The pathogenic accumulation of amyloid β peptide (Aβ), a natural occurring peptide processed from beta-amyloid precursor protein (APP), is considered to play a key role in the development of Alzheimer's disease (AD). Ginsenoside Rg1, an active component in ginseng, has been identified as a phytoestrogen and also found to be neuroprotective. However, it is unknown whether Rg1-induced estrogenic activity intervenes in APP processing, and improves memory performance. Using HT22 cells and SH-SY5Y cells stably expressing the Swedish mutant APP (APPsw), this study investigated whether Rg1 intervened in APP metabolism through estrogenic activity. Using the ovariectomized (OVX) rats to mimic age-related changes in postmenopausal females, this study also tested the long-term effect of Rg1 on APP metabolism. The in vitro study demonstrated that Rg1 increased extracellular secretion of soluble amyloid precursor protein α (sAPPα), enhanced α-secretase activity and decreased extracellular release of Aβ. These effects of Rg1 could be prevented by inhibitors of protein kinase C (PKC), Extracellular-Signal Regulated Kinase/Mitogen-Activated Protein Kinase (ERK/MAPK) and Phosphoinositide-3 kinase (PI3K)/Akt pathways.

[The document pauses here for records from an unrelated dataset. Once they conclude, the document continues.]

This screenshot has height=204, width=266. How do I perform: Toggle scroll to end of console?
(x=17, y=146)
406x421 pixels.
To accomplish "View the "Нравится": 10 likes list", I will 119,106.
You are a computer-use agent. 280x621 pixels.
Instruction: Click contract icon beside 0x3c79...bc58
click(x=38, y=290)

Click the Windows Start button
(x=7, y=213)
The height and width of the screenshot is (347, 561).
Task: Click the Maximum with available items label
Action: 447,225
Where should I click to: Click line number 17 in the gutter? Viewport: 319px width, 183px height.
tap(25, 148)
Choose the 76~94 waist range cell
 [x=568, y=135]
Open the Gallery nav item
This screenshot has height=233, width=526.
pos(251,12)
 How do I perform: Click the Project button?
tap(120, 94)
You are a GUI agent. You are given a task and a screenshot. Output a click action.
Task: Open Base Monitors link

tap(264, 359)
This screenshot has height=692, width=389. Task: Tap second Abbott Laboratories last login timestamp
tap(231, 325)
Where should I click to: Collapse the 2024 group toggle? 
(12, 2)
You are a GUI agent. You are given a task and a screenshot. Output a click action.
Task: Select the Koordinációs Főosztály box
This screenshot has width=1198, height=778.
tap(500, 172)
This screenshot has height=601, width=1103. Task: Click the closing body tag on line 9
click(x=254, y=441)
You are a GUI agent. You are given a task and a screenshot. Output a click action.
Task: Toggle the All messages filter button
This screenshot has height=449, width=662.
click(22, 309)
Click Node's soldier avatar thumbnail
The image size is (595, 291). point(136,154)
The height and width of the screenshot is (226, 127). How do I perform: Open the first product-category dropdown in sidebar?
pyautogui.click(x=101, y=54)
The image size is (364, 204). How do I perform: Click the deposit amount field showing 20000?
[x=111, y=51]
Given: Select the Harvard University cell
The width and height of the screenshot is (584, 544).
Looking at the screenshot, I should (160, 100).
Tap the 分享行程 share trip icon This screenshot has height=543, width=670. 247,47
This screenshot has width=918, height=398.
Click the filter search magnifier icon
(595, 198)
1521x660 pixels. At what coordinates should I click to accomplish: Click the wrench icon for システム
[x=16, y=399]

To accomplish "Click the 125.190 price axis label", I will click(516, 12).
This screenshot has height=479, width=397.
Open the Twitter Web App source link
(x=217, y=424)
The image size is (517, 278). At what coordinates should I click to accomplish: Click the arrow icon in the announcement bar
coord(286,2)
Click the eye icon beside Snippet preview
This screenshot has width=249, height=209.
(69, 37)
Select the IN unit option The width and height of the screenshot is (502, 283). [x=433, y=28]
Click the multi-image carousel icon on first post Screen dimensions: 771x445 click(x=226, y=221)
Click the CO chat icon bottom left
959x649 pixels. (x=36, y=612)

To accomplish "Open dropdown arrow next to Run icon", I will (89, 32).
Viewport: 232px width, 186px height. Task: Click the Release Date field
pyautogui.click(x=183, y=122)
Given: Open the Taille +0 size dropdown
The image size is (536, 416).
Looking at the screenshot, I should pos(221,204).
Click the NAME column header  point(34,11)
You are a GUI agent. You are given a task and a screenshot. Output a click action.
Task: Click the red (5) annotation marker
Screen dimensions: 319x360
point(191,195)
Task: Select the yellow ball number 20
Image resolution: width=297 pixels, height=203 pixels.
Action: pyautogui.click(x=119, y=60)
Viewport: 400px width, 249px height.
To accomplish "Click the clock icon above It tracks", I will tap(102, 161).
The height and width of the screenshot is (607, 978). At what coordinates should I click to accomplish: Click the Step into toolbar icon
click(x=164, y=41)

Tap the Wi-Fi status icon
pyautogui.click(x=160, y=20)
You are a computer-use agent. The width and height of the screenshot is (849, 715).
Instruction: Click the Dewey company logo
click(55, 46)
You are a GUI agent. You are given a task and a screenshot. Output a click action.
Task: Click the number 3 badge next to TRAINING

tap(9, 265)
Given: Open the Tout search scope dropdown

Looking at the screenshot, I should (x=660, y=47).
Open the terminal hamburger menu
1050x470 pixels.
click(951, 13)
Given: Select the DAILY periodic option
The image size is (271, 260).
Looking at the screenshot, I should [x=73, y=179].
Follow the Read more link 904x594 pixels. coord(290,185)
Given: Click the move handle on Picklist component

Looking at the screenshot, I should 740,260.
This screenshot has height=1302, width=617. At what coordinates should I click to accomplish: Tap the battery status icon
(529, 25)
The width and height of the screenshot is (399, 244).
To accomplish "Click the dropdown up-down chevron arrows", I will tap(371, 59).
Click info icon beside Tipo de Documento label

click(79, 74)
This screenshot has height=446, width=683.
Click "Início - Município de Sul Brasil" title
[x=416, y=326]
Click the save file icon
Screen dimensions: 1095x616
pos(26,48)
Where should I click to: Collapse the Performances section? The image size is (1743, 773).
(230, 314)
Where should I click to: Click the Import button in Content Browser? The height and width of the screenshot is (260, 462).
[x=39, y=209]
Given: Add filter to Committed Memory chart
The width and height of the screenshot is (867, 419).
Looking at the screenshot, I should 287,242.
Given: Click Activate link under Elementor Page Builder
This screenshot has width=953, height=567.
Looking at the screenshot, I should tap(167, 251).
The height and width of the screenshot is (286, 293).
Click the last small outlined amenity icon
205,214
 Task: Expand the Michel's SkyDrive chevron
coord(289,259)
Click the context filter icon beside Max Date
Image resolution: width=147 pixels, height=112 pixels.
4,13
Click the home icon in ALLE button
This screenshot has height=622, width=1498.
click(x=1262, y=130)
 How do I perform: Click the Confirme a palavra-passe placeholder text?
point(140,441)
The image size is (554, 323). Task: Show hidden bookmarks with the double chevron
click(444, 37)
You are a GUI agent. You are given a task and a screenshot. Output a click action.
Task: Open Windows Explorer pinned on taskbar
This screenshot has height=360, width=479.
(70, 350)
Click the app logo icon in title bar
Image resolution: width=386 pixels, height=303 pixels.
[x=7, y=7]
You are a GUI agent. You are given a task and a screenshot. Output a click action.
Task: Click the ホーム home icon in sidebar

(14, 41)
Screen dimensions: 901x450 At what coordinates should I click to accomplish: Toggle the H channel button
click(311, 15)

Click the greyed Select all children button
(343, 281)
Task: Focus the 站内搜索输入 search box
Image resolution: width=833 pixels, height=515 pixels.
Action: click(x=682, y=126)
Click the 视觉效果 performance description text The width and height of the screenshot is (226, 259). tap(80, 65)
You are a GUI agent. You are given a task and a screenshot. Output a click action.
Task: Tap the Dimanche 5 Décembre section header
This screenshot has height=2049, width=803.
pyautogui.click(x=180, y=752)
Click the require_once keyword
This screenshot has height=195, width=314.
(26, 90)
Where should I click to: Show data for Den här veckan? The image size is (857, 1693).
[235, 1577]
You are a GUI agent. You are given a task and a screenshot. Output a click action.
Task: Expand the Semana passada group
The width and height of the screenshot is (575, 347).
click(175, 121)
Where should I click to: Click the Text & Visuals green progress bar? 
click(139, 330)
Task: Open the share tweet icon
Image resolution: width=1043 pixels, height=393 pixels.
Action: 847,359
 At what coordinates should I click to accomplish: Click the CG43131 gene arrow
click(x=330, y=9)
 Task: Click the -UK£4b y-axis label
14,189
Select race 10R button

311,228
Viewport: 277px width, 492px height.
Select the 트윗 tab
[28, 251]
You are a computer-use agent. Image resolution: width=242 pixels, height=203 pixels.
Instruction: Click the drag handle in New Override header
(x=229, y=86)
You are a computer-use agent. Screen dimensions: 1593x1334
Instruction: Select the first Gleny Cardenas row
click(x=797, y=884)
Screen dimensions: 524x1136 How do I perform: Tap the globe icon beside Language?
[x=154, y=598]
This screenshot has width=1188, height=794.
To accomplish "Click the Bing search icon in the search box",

Inhibition of endogenous estrogen receptor (ER) activity abrogated Rg1-triggered release of sAPPα, increase of α-secretase activity, and activation of ERK and Akt signaling. In addition, Rg1 promoted phosphorylation of ERα at Ser118 residue. The in vivo study demonstrated that 8-week Rg1 treatment of OVX rats increased sAPPα levels and decreased Aβ content in the hippocampi, and improved the spatial learning and memory. Rg1 might be used to slow or prevent AD, in particular in postmenopausal females. ► The estrogenic effect of ginsenoside Rg1 on APP metabolism. ► Rg1 promotes α-secretase cleavage of APP via ER signaling to MAPK/ERK and PI3K/Akt. ► Rg1 activated ER signaling via phosphorylation of ER at Ser118 residue.